Tonight, I’m also doing something that I would never have been doing had I not been widowed. I’m co-hosting a New Member Zoom for WAY Widowed and Young. These run every Wednesday and Saturday and the Christmas period is no different. There are zooms being held tomorrow for any members who may need that support. Because we all know that this time of year is exceptionally tough for anyone who has been bereaved.
My daughter and I had a chat about it before I volunteered to do the session tonight, I was acutely aware it’s taking place on Christmas Eve and it’s not an easy day for her either. Yet her view was that she can find things to do for a couple of hours and it’s a good thing for me to be able to offer that support to others who were feeling like we were in 2020. The empathy she has as a teenager is something you only get when your whole world has been turned upside down and you’ve gone through a life changing event. It’s both touching and heartbreaking in equal measure.
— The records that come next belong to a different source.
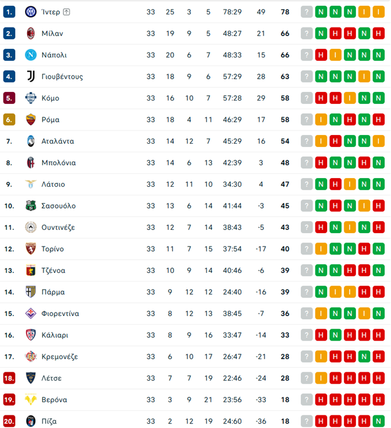Image resolution: width=391 pixels, height=428 pixels.
Task: Click the gray '?' badge in Πίζα's row
Action: pyautogui.click(x=306, y=421)
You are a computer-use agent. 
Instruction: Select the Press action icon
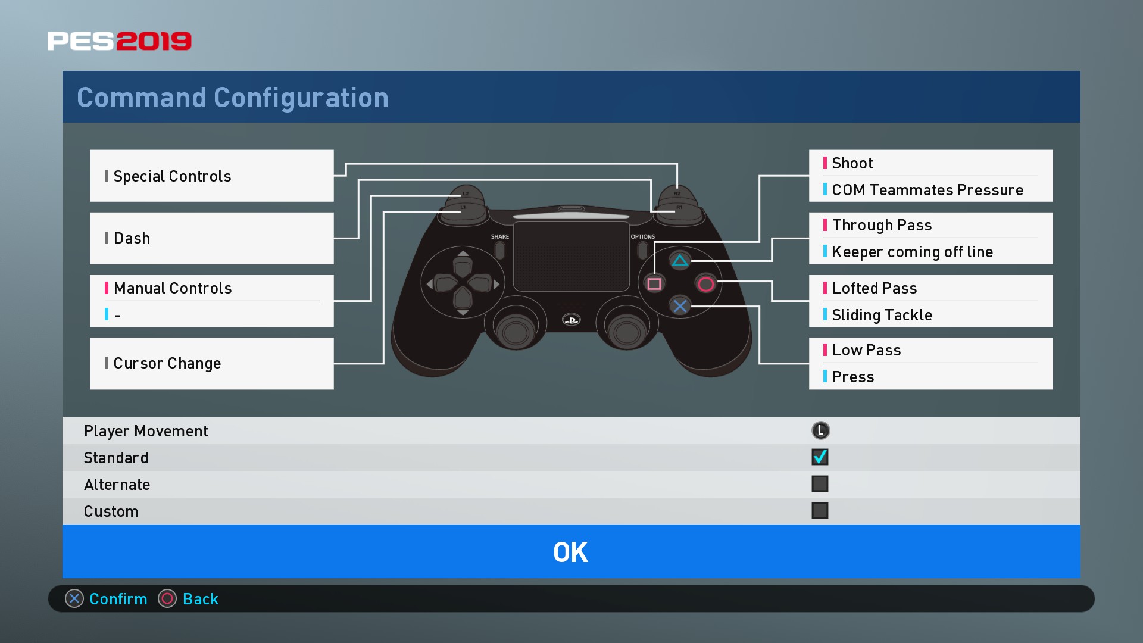(x=825, y=377)
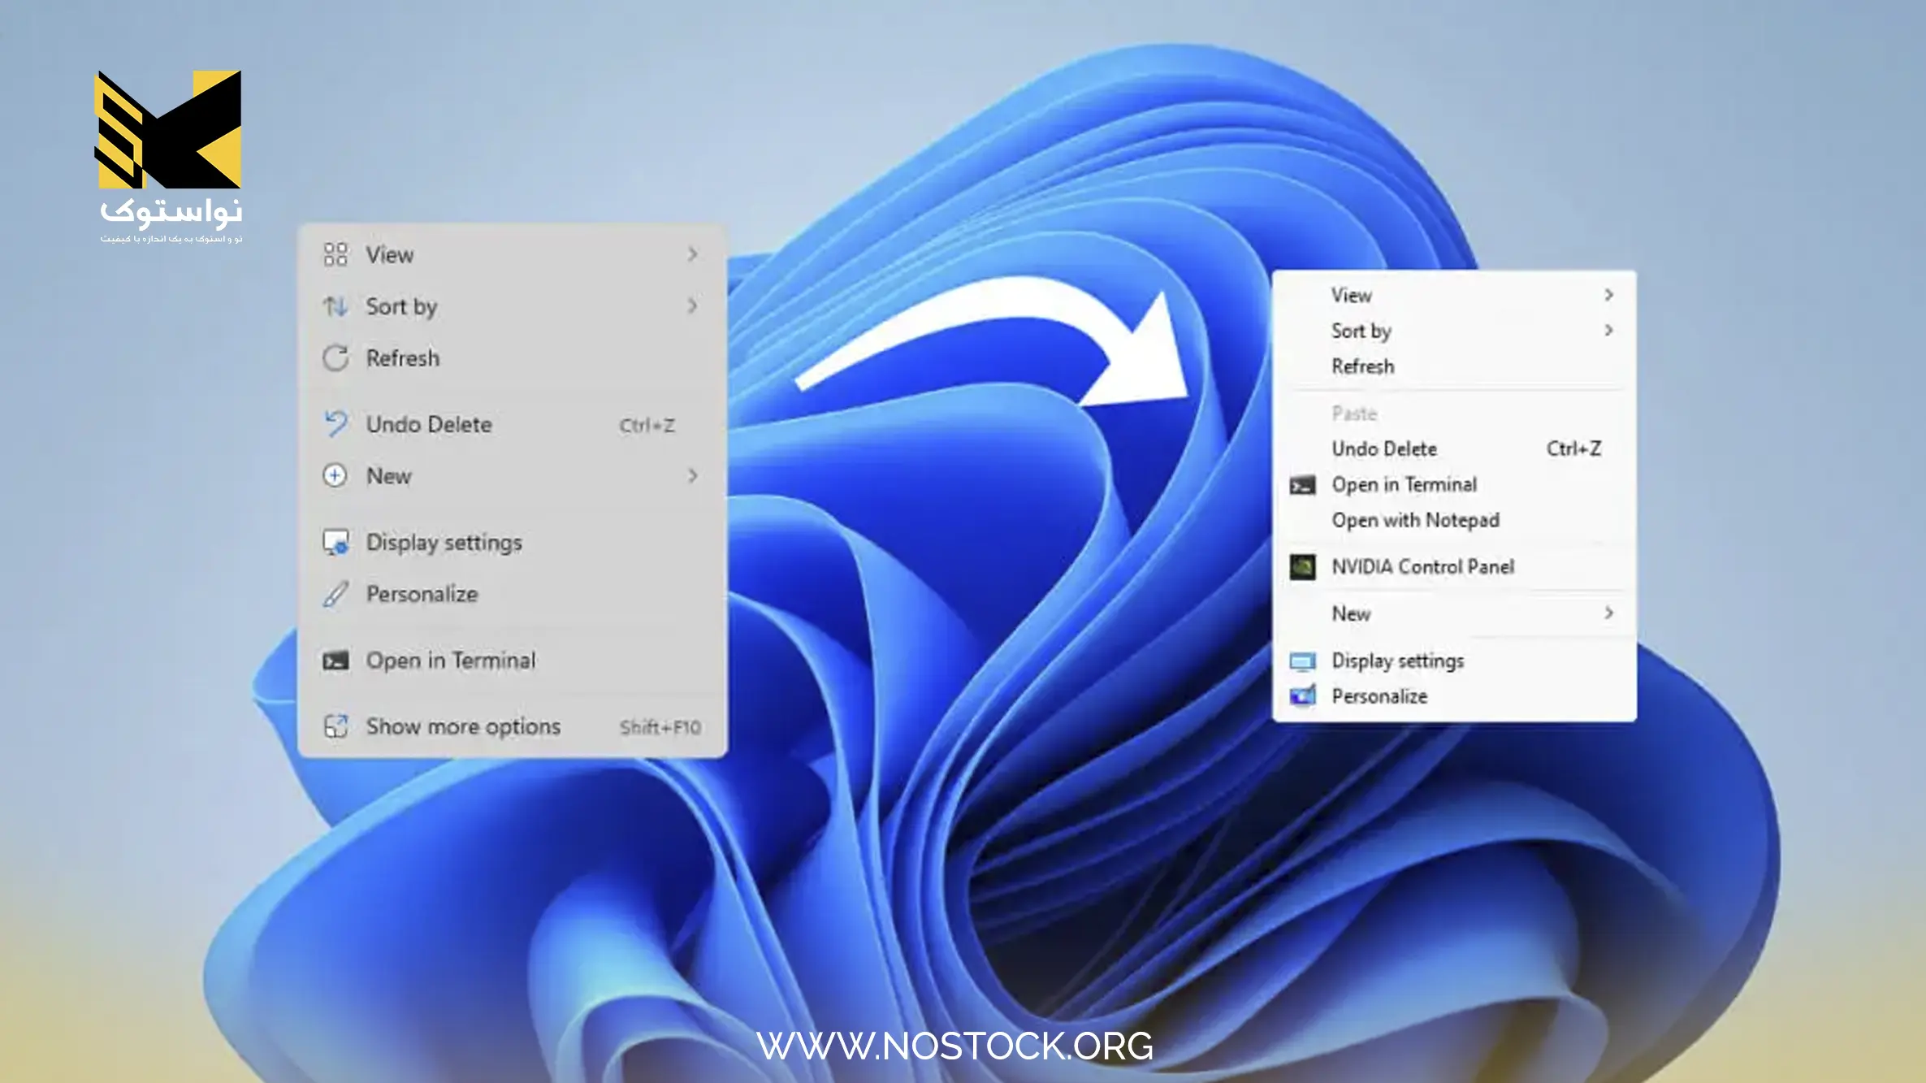Click Display settings in right context menu
This screenshot has height=1083, width=1926.
point(1398,660)
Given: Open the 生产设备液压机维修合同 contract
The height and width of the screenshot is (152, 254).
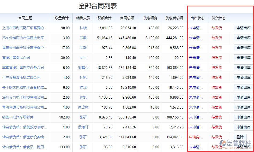Looking at the screenshot, I should (x=21, y=77).
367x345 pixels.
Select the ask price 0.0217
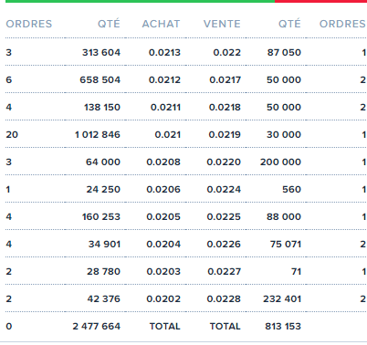(225, 80)
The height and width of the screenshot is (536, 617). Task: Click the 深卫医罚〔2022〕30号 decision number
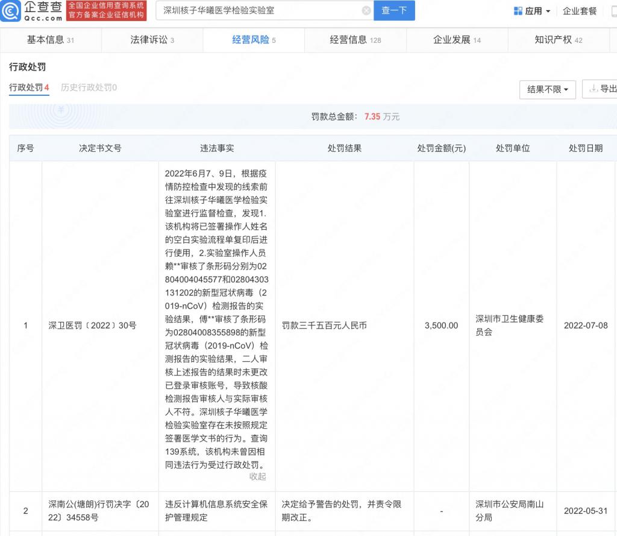point(92,326)
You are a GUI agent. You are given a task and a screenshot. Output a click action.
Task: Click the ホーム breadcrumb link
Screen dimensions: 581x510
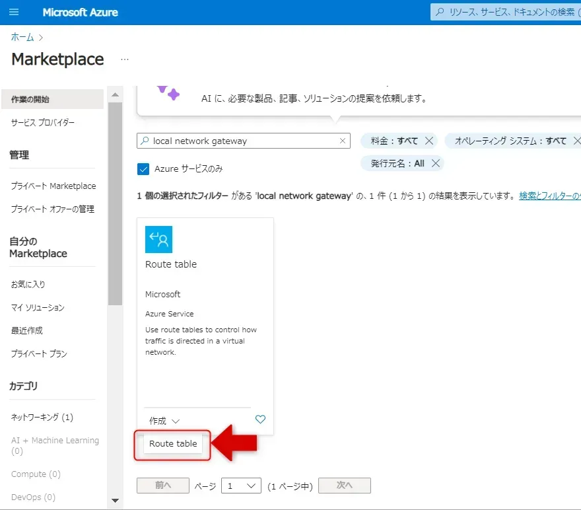tap(22, 37)
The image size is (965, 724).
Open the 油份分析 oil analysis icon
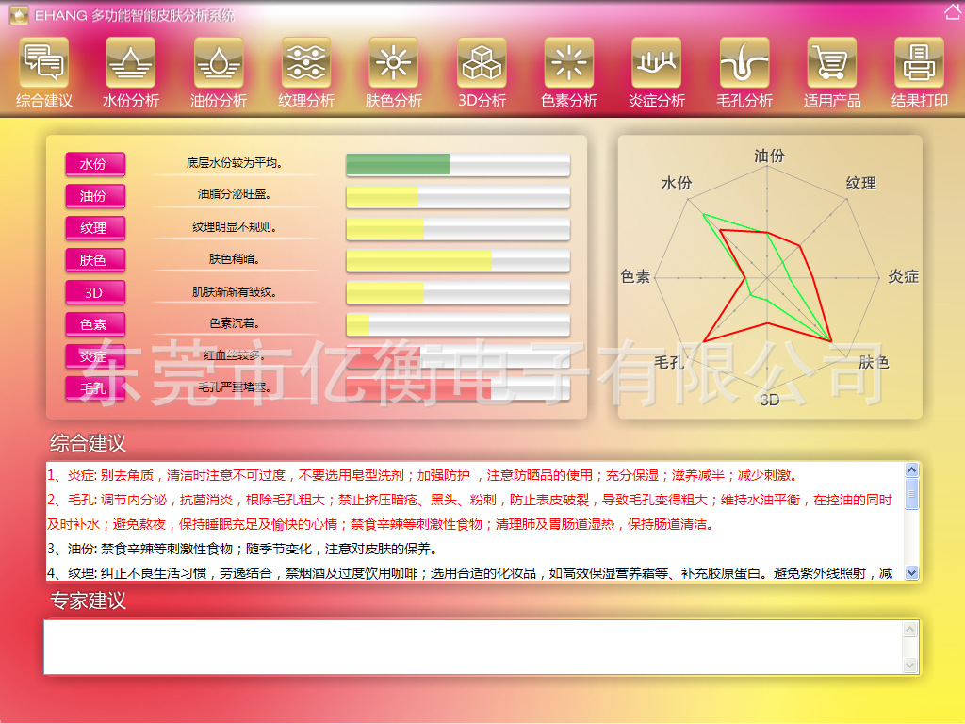pos(219,63)
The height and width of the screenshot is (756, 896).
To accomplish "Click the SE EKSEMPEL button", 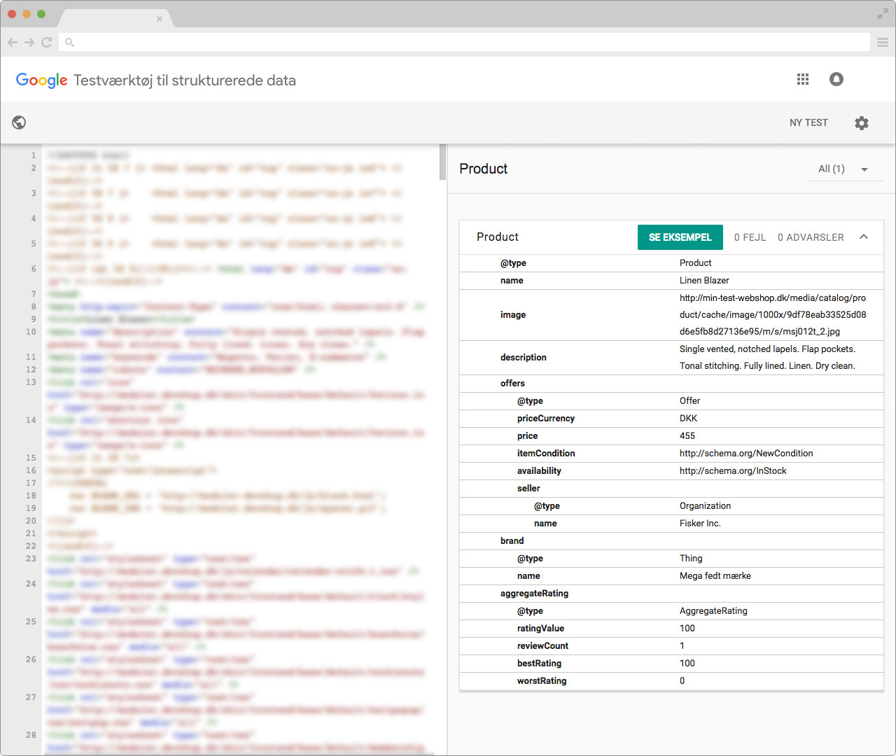I will click(680, 237).
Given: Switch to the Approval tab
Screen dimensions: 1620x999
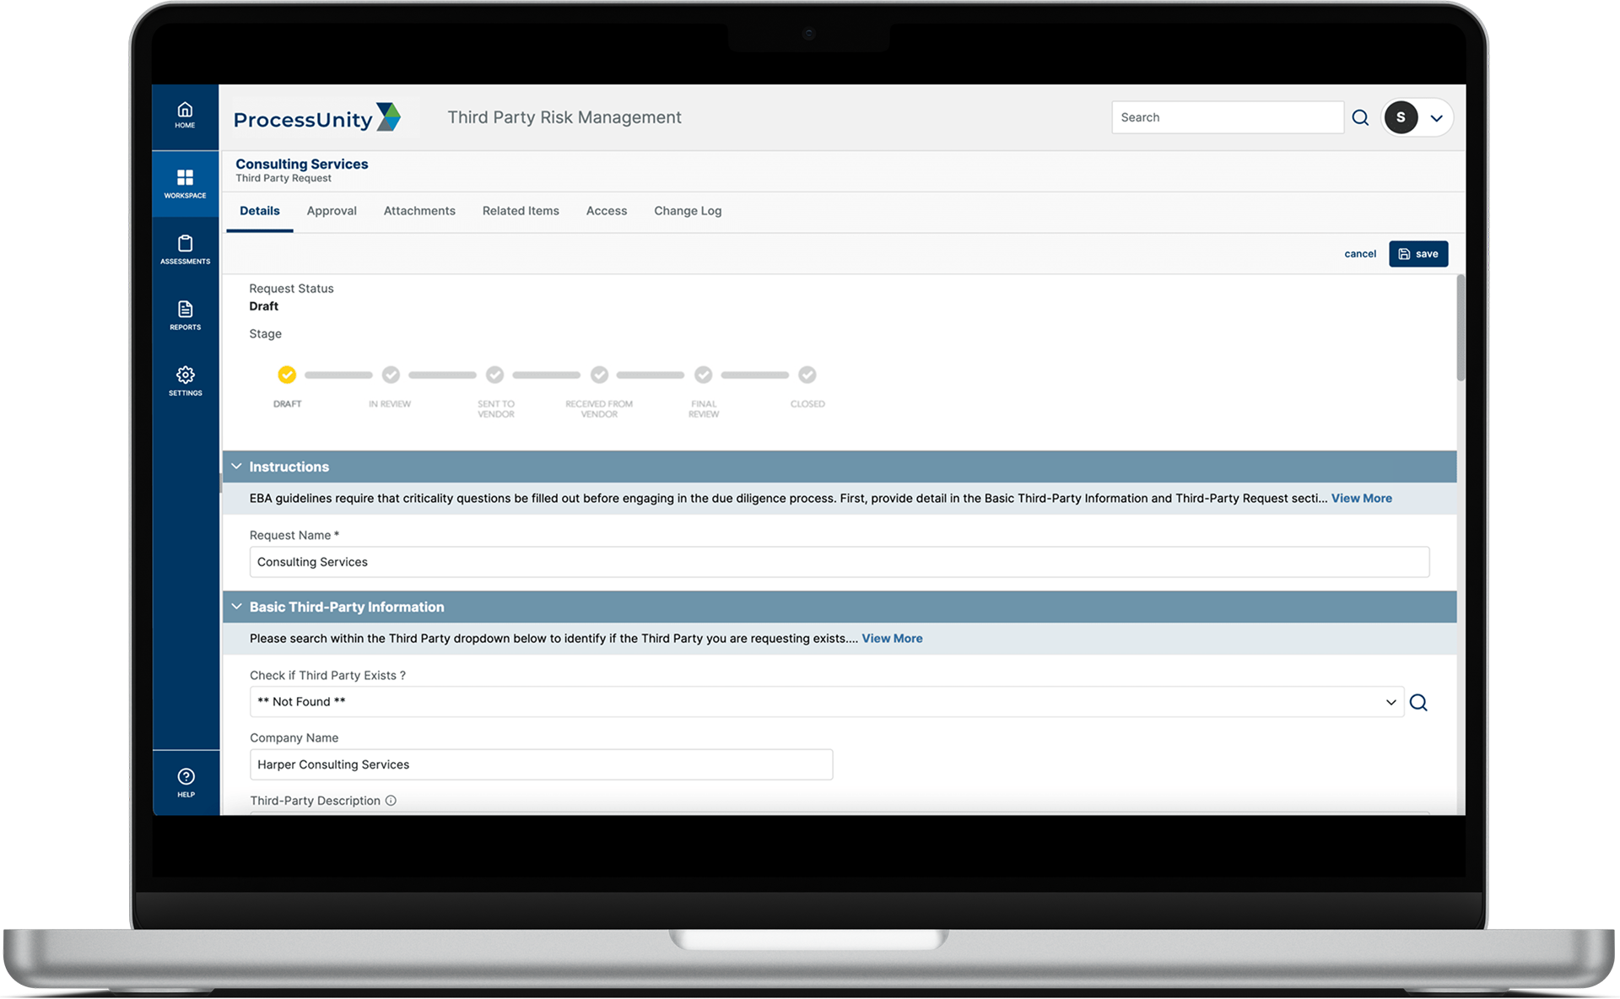Looking at the screenshot, I should click(x=331, y=209).

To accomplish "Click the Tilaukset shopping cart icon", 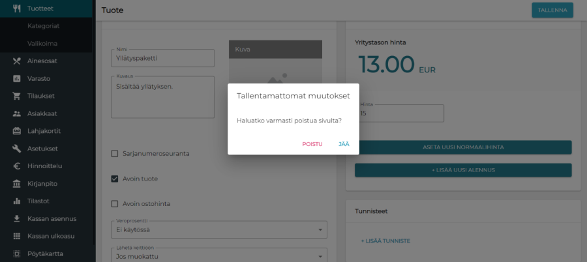I will [x=17, y=96].
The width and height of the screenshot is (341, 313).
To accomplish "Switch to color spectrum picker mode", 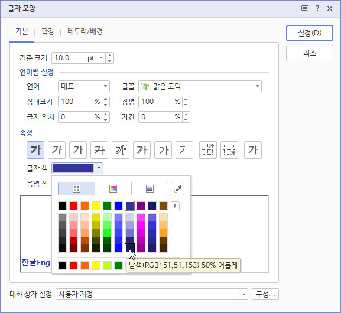I will (x=113, y=188).
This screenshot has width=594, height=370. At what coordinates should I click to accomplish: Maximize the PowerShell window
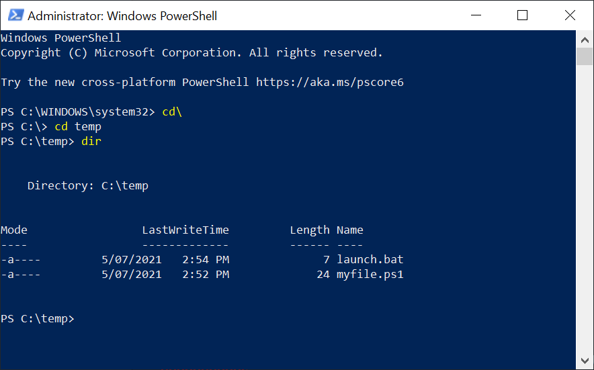tap(522, 15)
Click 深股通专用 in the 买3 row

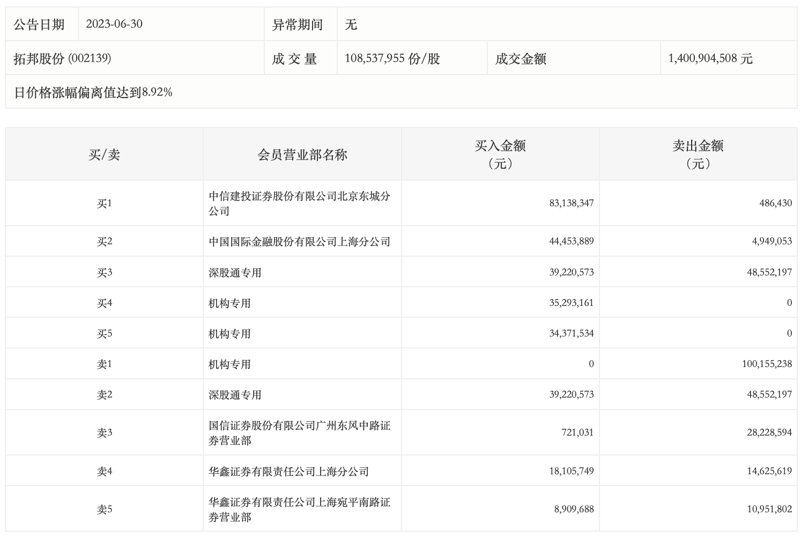tap(235, 273)
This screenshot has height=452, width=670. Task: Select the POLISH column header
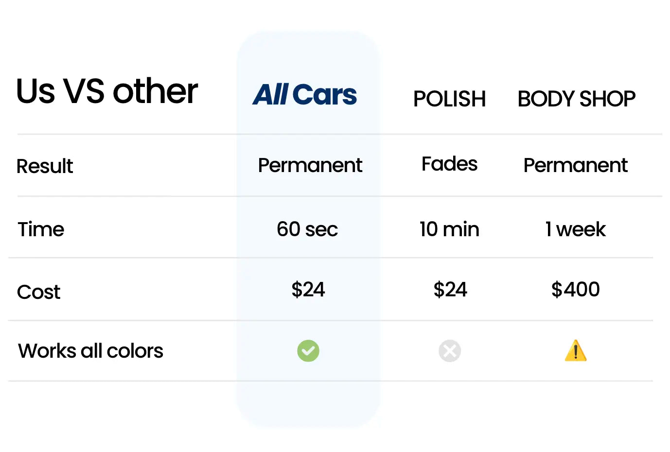click(449, 99)
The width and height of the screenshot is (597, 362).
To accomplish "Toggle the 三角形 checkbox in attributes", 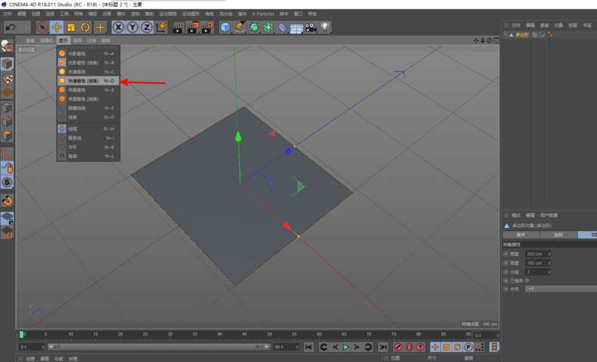I will tap(527, 280).
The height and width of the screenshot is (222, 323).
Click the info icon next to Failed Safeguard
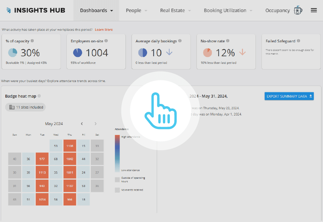[298, 41]
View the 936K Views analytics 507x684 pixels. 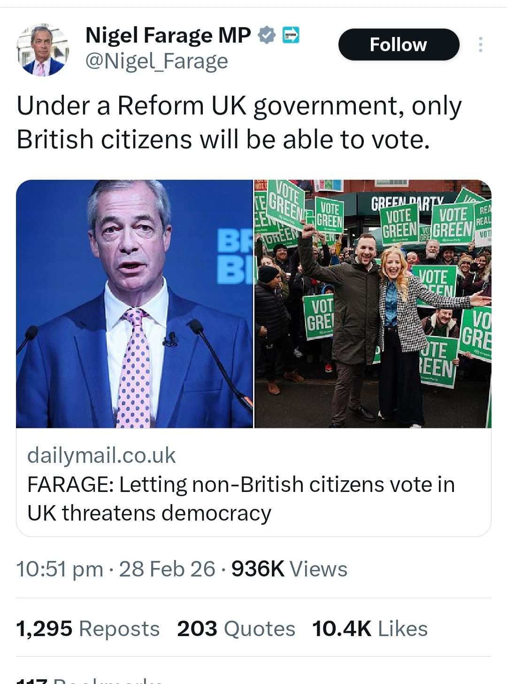tap(289, 569)
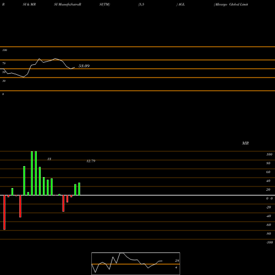Click the lowest trough of RSI line

pos(24,77)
As I sit here now, if someone was to ask if I’m ready for Christmas, I can probably say that I am. The food shops have been done, the presents have been wrapped, the cards have been written, everything has been delivered that needed to be, the decorations have been put up and the out of office is on. The life-min is fairly up to date and I’m sort of feeling in control. Which isn’t a bad position to be in. Yet, there is also part of me who doubts that I’ll ever completely be 100% ready for Christmas. Because there will always be a part of my Christmas that is missing. No matter how efficient and organised I am.